Posted by Alexander Aristov <al...@gmail.com>.

hi

don't use the crawl command. it's one-stop command which does everything
from injection to parsing.

instead use dedicated commands: inject, generate etc.

See nutch how-to, step by step section.
http://wiki.apache.org/nutch/NutchTutorial


Best Regards
Alexander Aristov


On 20 February 2011 05:42, jeffersonzhou <je...@gmail.com> wrote:

> When I run the following command, nutch does everything from url injection
> to indexing.
>
> bin/nutch crawl urls -dir crawl_dir -depth 5 -topN 10
>
> I want to separate crawling from parsing from indexing by using customized
> commands. To be more specific, I want to focus on crawling first. When
> crawling is done, I want to run parsing and update the crawlDB. After all
> are done, I want to run indexing. To do so, I will need to know what are
> the
> end points for each of the three modules.
>
> Hope that clarify what I want to do.
>
> Please advise!
>
> -----Original Message-----
> From: Markus Jelsma [mailto:markus.jelsma@openindex.io]
> Sent: Friday, February 18, 2011 8:57 AM
> To: user@nutch.apache.org
> Cc: Jeff Zhou
> Subject: Re: What is the end point of a pure crawl?
>
> I'm not sure what you mean but generating a segment and just fetching it
> (possibly with the -noParse option, depends your config) will just download
> the
> URL's into the segment.
>
> On Friday 18 February 2011 14:40:37 Jeff Zhou wrote:
> > Hi,
> >
> > I want to separate parsing from crawling in Nutch.

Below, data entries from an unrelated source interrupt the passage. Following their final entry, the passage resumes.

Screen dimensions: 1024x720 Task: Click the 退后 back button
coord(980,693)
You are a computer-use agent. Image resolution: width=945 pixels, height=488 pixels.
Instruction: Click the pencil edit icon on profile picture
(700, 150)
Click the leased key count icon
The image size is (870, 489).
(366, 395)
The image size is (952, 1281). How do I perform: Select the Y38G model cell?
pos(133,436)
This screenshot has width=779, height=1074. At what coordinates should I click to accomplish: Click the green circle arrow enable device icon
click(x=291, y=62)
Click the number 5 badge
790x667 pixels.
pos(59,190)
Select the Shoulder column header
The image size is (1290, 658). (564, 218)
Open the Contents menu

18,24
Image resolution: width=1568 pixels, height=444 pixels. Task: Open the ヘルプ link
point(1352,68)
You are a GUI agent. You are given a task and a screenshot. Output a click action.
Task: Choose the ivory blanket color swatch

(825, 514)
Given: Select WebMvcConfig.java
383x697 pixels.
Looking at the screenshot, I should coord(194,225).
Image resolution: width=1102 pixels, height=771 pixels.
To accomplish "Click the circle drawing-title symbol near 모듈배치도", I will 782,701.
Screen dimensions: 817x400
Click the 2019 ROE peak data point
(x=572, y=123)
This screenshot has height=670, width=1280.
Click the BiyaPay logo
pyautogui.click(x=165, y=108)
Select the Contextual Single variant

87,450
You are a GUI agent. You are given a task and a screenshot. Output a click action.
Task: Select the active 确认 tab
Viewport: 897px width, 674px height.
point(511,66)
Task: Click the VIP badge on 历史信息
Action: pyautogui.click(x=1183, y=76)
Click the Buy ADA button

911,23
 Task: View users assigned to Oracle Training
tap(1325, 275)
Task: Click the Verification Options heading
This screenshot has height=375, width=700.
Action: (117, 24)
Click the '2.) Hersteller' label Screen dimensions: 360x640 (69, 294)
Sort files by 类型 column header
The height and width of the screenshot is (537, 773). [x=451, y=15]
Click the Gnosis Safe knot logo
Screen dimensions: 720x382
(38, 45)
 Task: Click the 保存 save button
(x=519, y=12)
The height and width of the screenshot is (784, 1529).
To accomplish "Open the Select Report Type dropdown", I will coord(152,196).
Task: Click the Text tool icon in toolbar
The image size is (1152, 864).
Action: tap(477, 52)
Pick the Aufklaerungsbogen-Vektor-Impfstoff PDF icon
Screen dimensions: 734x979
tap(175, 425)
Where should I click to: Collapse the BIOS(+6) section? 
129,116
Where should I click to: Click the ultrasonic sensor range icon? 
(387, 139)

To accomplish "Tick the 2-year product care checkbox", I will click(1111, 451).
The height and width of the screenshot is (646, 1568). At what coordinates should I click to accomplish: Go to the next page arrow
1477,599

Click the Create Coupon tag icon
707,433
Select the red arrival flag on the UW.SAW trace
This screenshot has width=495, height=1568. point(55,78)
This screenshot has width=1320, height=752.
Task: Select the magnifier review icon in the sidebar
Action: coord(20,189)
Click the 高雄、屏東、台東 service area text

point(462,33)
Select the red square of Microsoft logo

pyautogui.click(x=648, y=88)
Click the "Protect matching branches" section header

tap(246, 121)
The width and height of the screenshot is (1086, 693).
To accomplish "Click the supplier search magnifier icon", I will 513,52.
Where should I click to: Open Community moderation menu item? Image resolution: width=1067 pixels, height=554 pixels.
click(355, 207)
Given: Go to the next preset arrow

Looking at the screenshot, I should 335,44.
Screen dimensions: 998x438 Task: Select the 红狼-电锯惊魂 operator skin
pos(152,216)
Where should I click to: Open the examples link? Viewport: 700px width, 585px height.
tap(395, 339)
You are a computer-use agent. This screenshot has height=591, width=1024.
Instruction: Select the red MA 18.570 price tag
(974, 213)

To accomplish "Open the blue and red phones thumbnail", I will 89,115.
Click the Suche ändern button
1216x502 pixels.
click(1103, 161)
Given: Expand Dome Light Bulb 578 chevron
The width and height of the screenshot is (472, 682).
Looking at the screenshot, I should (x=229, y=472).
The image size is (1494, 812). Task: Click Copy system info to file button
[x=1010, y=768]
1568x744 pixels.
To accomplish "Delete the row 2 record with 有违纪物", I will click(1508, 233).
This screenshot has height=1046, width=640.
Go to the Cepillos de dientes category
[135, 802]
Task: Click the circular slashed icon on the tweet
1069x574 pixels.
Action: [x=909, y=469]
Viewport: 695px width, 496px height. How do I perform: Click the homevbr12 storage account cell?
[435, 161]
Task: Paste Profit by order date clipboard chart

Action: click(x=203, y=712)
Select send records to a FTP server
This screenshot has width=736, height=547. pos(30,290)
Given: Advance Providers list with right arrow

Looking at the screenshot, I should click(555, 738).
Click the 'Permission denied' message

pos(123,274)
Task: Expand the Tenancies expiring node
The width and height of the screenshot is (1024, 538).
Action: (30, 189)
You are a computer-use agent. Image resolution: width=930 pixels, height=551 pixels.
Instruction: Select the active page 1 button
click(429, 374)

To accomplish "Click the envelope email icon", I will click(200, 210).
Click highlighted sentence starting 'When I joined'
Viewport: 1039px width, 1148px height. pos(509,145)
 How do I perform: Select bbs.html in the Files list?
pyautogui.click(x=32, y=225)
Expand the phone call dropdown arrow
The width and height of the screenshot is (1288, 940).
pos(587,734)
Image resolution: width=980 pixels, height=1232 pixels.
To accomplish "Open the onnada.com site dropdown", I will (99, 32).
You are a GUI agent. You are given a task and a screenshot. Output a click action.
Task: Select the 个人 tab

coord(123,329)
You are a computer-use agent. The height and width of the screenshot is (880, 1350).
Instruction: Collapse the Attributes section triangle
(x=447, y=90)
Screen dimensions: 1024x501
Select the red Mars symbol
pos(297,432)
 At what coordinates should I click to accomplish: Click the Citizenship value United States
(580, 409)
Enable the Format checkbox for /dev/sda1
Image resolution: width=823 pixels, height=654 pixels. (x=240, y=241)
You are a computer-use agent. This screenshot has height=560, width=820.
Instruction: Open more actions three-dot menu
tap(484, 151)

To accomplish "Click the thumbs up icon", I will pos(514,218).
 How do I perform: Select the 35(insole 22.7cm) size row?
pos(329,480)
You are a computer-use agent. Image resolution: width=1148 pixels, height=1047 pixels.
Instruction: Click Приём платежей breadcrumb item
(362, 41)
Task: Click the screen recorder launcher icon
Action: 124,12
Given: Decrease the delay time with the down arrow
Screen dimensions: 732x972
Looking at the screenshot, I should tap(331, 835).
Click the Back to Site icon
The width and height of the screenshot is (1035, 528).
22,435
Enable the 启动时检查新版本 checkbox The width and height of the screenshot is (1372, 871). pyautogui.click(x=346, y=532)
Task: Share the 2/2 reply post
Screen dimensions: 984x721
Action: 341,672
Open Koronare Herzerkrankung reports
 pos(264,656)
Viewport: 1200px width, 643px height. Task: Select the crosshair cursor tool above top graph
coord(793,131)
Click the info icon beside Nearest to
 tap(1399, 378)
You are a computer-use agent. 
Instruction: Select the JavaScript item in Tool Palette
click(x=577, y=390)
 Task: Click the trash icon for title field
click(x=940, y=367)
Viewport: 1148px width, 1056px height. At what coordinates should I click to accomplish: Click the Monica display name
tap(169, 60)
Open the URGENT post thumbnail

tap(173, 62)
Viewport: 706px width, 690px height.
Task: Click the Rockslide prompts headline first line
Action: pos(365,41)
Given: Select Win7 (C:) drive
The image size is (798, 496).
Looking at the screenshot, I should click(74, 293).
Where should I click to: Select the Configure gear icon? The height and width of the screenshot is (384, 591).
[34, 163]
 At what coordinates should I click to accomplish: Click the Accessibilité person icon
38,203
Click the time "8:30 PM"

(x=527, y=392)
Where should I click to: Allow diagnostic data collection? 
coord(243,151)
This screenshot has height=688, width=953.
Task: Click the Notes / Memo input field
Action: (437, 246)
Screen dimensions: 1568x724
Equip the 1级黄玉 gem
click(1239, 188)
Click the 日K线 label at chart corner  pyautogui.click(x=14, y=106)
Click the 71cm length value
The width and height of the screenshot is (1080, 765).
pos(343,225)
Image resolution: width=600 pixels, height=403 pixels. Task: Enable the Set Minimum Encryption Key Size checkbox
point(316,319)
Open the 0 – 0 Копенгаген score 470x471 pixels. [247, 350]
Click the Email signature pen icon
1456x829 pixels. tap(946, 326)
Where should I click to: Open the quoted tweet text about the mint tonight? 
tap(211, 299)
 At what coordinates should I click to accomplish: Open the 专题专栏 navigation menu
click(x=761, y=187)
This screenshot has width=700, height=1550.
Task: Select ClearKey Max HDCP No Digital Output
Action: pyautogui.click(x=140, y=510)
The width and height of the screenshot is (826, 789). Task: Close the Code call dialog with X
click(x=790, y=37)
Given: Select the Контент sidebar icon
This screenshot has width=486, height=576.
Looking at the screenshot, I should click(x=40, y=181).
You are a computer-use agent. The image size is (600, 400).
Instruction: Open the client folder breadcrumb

In other words, I want
> > to crawl thousands of URLs and save the contents in local drive, and
> parse
> > the contents later after crawling is completed.
> >
> > What is the end point (Java class, line of code, etc.) for the crawling?
> >
> > Thanks,
> > Jeff
>
> --
> Markus Jelsma - CTO - Openindex
> http://www.linkedin.com/in/markus17
> 050-8536620 / 06-50258350
>
>

RE: What is the end point of a pure crawl?

Posted by jeffersonzhou <je...@gmail.com>.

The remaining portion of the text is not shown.